2. But the problem *only* gives us $4^x$, not $4^x \ln(4)$. This means that when the original function was differentiated, that $\ln(4)$ part must have been canceled out!

3. To make that happen, our original function must have had $\frac{1}{\ln(4)}$ as a multiplier. Think about it: if you take the derivative of $\frac{4^x}{\ln(4)}$, the $\ln(4)$ from the numerator's differentiation ($4^x \ln(4)$) would cancel out the $\ln(4)$ in the denominator, leaving just $4^x$.

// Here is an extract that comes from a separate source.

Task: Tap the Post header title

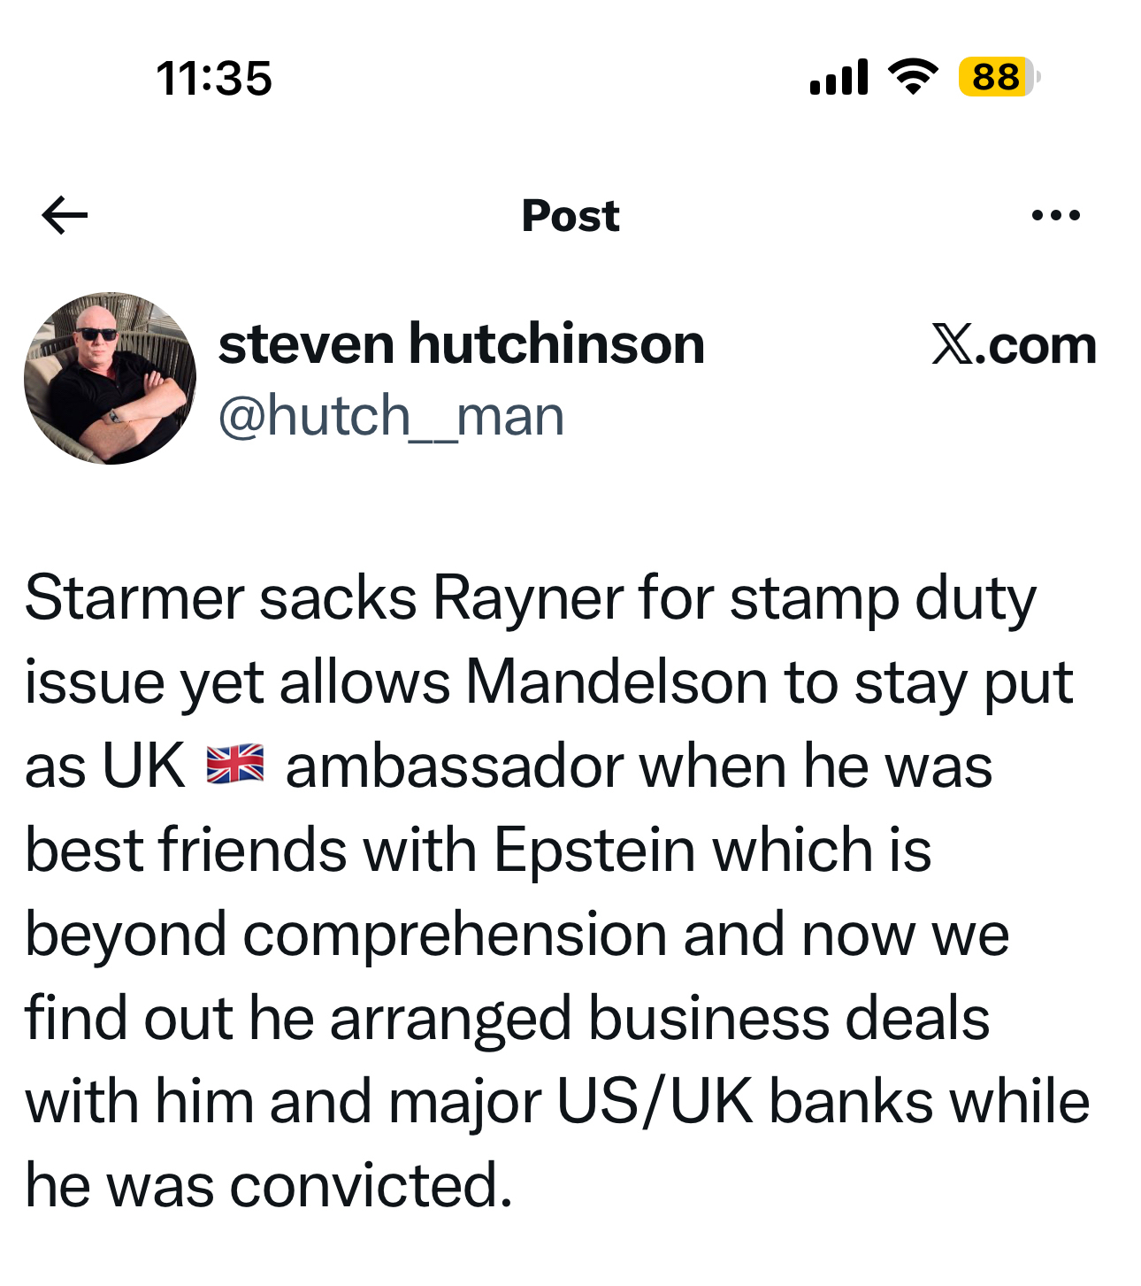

4. And here's a super important trick for reverse problems like this: when we take a derivative, any constant number added to the original function just disappears (because the derivative of a constant is zero). So, when we go backward, we always have to remember that there *could* have been any constant number there! That's why we add "+ C" at the very end to show that it could be any constant.

So, putting it all together, the function $y$ that has $4^x$ as its derivative is $y = \frac{4^x}{\ln(4)} + C$.